WASHINGTON -- With House Majority Leader Eric Cantor (R-Va.) set to give a major speech Tuesday aimed at showing his party's softer side, the Democratic Congressional Campaign Committee has launched a new ad accusing Cantor of stalling last year's Violence Against Women Act reauthorization.
"The Senate is about to pass a new Violence Against Women Act and send it to the House. But what will Eric Cantor and Tea Party House Republicans do?" begins the two-minute video, released Tuesday morning. Against the backdrop of sad piano music, the video features clips from cable TV news shows of people talking about last year's VAWA bill. In the clips they say the legislation is being held up over House GOP opposition to new protections for LGBT, Native American and immigrant victims of domestic abuse. The Senate added those provisions into the bill, but House Republicans refused to support them, calling them politically driven. VAWA didn't get reauthorized as a result.
The DCCC video ends with words on the screen: "Congress should protect all Americans. Stop the Tea Party House Republicans' War on Women. Tell them to pass The Violence Against Women Act -- now."
Cantor spokesman Doug Heye dismissed the video Tuesday, saying that "political attacks like the DCCC's only impede what should be everyone's goal -- protecting women and prosecuting offenders."
It's no coincidence that the video lands on the same day the House GOP leader is giving a talk at the American Enterprise Institute titled "Making Life Work," which is expected to touch on issues including education, health care, workforce reform, immigration and innovation. Cantor's event is being viewed as part of a broader effort by the Republican Party to try to revive its bruised public image after November's election.
DCCC spokeswoman Emily Bittner said House Republicans can rebrand themselves all they want, but that doesn't change the fact that many are anti-woman.
"No matter how much the Tea Party House Republicans try to rebrand their party, the fact remains: They are still the party that is blocking funding to prevent domestic violence," Bittner said in a statement. “For years, the Violence Against Women Act enjoyed broad, bipartisan support -- until the Tea Party War on Women. American women don’t want to see the clock turned back on their safety or their rights, and no sales job can change the truth."
VAWA is already off to a fast start in this Congress. The Senate is poised to vote on its VAWA reauthorization bill on Thursday, and it is expected to pass that chamber with broad support. Proponents of the Senate bill say that puts the onus, once again, on House Republican leaders to move the issue forward.

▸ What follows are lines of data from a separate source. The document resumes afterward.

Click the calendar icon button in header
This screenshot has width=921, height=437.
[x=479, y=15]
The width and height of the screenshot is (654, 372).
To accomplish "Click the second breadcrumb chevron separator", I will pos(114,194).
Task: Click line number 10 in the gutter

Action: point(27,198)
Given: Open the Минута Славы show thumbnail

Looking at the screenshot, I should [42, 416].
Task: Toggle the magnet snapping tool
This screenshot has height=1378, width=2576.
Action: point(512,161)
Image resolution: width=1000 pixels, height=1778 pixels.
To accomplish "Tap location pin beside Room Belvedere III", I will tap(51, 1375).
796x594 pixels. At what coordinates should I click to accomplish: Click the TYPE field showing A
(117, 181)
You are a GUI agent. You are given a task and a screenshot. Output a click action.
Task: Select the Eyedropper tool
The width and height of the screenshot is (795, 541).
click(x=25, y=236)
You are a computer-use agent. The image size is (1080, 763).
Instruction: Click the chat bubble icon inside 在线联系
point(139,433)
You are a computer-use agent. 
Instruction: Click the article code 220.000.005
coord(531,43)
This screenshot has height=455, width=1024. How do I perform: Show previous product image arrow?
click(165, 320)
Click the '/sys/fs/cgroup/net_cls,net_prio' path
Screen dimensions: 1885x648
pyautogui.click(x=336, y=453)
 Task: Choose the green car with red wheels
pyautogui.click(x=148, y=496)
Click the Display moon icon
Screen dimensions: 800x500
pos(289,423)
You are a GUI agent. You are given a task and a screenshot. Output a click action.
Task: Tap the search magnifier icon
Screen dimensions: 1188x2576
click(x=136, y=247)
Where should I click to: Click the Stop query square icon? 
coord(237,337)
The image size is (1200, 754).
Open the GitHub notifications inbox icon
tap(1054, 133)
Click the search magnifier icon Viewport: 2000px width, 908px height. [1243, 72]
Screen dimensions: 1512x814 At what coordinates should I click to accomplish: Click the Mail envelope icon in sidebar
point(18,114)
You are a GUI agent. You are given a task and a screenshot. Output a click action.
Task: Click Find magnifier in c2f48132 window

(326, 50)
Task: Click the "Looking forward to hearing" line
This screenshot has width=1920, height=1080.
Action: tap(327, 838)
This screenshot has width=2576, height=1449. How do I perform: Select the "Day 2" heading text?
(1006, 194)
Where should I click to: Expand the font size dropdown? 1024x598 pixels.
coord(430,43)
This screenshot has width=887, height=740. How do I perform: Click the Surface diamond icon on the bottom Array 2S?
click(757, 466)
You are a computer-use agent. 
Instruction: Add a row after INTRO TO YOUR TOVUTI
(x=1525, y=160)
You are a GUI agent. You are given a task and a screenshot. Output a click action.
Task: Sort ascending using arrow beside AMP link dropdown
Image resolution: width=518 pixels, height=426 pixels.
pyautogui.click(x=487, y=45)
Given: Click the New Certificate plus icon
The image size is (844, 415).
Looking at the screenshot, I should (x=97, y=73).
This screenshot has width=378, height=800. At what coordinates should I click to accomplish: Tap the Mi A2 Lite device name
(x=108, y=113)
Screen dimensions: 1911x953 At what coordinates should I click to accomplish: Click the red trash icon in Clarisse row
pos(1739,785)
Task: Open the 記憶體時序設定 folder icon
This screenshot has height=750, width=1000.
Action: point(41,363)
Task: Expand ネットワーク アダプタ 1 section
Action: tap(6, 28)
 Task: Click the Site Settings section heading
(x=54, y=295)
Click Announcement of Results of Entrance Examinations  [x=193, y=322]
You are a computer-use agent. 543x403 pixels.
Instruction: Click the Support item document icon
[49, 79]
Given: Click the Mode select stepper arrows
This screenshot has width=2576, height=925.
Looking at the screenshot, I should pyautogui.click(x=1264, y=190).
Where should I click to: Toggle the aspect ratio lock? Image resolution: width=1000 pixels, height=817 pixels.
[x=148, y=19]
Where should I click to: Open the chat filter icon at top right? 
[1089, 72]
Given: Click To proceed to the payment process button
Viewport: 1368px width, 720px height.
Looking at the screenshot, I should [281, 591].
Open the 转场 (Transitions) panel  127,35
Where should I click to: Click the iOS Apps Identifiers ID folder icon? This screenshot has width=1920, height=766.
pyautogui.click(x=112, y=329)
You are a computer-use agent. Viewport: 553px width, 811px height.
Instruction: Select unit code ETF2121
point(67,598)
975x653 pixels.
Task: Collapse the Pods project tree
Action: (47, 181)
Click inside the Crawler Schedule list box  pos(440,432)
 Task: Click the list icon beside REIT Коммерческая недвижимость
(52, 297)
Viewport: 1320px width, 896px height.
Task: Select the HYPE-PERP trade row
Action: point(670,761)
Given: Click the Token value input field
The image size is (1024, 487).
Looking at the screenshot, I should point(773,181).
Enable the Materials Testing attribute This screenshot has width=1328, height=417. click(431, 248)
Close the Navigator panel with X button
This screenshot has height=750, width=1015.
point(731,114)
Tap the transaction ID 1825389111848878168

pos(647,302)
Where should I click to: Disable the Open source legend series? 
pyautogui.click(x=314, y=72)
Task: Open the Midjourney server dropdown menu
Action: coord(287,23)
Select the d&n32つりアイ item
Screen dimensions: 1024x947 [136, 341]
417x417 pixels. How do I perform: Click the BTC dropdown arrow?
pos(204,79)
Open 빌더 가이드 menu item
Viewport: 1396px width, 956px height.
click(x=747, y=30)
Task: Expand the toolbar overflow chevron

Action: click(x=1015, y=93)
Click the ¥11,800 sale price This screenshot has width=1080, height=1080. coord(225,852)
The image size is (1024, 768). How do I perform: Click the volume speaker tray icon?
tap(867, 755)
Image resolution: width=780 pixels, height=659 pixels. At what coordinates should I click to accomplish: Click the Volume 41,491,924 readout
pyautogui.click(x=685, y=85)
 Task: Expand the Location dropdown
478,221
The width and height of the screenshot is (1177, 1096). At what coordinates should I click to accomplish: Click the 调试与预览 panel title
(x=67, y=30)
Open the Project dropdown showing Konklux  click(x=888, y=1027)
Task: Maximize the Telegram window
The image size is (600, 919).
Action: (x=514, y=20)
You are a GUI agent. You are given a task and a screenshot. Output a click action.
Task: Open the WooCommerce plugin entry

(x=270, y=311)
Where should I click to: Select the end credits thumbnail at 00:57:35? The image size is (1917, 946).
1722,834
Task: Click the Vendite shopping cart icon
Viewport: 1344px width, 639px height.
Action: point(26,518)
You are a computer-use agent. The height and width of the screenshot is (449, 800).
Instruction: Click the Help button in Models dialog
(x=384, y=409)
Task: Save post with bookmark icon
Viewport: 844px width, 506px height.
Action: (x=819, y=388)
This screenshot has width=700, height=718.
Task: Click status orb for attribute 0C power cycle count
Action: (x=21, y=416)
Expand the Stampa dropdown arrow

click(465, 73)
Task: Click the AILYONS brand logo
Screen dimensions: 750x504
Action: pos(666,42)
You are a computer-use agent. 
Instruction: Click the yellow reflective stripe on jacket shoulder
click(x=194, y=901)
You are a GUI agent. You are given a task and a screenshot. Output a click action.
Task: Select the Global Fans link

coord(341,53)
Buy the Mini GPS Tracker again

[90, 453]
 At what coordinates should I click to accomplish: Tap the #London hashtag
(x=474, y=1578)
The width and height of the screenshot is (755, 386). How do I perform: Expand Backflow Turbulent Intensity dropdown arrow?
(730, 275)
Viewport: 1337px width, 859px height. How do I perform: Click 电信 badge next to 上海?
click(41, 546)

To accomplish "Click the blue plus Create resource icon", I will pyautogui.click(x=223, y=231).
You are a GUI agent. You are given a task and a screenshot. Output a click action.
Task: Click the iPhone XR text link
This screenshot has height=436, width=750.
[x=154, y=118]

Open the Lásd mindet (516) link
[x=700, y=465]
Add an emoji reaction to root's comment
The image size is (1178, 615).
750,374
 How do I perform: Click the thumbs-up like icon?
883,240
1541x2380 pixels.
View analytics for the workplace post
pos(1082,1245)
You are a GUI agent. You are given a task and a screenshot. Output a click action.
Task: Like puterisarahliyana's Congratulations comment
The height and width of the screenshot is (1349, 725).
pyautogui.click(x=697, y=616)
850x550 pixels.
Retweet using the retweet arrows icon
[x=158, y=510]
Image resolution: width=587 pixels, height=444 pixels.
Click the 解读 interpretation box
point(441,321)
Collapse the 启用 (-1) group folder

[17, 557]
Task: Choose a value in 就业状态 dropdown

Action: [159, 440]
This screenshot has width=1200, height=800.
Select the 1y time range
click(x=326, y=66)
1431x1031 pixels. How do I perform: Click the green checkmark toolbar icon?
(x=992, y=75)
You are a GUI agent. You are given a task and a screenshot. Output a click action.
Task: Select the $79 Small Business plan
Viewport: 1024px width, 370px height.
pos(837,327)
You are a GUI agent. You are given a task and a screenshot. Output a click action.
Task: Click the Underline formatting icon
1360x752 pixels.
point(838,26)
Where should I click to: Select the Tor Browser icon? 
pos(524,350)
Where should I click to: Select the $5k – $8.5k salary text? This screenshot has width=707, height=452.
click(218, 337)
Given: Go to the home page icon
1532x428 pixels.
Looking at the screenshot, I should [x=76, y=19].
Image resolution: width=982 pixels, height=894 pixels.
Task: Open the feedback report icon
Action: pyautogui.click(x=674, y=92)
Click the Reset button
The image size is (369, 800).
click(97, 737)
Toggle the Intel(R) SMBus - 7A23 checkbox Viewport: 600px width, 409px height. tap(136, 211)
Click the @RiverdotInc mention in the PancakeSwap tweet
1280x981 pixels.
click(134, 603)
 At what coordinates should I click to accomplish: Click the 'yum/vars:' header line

"The ultimate fate of VAWA still lays squarely on the shoulders of Eric Cantor and John Boehner," Sen. Patty Murray (D-Wash.) said in a statement. "They can either give in to the extreme voices of their caucus or they can stand with Democrats, moderate Republicans, and the many millions of Americans who believe there is no reason this critical bill should be put on the back burner or delayed any further."
This story has been updated to reflect comment from Cantor's office.